• [Work instruction] Copy out all lines from the material that contain the string "computer".

• [Exercise data]
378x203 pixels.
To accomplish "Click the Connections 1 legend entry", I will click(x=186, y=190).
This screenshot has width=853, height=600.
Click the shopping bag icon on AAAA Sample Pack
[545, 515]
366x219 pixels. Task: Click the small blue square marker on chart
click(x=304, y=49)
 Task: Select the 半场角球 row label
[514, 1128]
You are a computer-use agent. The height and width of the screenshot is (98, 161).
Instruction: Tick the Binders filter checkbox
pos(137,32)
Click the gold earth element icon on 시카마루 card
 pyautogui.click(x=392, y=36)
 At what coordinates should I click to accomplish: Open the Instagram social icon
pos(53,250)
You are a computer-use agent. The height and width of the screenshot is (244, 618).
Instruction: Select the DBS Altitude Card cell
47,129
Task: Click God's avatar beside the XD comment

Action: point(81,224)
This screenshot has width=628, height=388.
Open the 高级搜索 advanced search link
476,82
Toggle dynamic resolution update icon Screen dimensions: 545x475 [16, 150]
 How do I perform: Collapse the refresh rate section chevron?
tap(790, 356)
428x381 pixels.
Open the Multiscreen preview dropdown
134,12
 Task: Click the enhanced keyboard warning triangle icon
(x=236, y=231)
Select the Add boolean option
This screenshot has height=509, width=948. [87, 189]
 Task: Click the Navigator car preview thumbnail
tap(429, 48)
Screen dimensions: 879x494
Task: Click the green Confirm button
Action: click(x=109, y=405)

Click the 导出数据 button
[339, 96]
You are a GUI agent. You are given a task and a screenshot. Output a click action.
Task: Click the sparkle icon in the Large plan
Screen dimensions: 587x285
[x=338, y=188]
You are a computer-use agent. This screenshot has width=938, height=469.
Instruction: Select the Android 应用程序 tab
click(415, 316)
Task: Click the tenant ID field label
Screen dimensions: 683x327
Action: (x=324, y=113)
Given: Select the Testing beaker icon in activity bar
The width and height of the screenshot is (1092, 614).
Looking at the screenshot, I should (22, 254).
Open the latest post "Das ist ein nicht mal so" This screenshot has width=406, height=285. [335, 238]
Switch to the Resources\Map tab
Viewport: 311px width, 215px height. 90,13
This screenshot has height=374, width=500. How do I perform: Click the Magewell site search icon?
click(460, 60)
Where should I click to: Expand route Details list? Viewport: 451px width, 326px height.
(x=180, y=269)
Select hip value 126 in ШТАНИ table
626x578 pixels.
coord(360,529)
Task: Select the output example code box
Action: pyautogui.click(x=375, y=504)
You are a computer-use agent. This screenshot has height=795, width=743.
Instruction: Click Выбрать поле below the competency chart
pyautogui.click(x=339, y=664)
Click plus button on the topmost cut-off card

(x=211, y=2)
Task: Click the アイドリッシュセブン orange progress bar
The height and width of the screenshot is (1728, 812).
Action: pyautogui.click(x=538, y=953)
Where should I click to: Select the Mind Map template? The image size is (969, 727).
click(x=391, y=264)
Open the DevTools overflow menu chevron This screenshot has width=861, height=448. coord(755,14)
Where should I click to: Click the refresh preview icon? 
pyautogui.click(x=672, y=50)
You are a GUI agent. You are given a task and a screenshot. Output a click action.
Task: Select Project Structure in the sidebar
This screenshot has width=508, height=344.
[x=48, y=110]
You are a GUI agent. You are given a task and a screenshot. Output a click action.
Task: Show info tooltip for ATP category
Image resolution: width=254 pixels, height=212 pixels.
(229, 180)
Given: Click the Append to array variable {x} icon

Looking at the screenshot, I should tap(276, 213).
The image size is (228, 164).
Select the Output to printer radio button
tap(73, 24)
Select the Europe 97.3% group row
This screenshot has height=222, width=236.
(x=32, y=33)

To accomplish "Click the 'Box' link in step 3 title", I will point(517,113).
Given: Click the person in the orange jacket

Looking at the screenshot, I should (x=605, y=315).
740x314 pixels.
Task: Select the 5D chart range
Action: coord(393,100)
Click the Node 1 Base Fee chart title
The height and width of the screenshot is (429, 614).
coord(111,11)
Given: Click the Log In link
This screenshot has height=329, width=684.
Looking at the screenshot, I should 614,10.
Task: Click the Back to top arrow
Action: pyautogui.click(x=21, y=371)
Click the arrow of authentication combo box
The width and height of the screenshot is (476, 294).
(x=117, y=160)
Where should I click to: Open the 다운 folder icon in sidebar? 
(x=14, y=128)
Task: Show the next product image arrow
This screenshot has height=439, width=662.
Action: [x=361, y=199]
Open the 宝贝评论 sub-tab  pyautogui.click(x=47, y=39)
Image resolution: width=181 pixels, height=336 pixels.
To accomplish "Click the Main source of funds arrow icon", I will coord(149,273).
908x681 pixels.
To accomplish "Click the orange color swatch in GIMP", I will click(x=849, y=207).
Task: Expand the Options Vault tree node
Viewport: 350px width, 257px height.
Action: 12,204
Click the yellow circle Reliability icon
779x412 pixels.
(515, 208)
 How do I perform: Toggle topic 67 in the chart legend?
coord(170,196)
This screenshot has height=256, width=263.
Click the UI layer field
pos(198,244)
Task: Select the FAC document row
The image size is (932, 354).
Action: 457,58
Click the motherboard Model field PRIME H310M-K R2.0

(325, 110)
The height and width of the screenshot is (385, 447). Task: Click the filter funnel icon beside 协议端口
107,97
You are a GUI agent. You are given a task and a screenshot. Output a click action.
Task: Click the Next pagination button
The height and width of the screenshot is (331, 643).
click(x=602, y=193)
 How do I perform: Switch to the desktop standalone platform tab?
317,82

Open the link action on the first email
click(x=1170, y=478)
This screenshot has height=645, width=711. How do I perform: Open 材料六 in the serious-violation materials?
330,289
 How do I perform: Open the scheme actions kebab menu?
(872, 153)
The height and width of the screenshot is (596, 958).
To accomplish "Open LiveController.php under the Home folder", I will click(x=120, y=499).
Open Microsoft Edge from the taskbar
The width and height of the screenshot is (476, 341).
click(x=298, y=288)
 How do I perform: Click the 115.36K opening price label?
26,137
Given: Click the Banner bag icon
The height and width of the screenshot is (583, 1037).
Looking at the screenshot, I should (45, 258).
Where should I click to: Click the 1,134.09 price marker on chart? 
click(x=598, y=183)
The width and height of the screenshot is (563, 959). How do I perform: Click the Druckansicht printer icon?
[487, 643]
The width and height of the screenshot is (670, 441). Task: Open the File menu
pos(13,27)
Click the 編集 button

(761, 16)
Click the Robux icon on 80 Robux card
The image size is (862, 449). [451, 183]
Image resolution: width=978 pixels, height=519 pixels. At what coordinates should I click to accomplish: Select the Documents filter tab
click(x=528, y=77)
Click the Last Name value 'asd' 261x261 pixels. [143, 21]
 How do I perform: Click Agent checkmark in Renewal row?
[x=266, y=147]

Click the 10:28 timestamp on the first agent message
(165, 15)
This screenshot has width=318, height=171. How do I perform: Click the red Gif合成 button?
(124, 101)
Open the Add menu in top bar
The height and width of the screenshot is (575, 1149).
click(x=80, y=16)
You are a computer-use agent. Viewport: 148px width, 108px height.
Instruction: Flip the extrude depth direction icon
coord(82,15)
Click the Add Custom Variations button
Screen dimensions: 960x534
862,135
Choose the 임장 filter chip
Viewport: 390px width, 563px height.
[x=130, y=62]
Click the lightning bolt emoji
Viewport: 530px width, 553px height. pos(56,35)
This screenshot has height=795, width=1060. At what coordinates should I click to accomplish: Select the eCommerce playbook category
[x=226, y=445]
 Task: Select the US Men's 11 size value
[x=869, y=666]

• [Exercise result]
You are a computer-use agent. The height and width of the screenshot is (98, 161).
You are a computer-use agent. The height and width of the screenshot is (244, 618).
You are a computer-use agent. This screenshot has width=938, height=469.
You are a computer-use agent. This screenshot has height=795, width=743.
You are a computer-use agent. Viewport: 148px width, 108px height.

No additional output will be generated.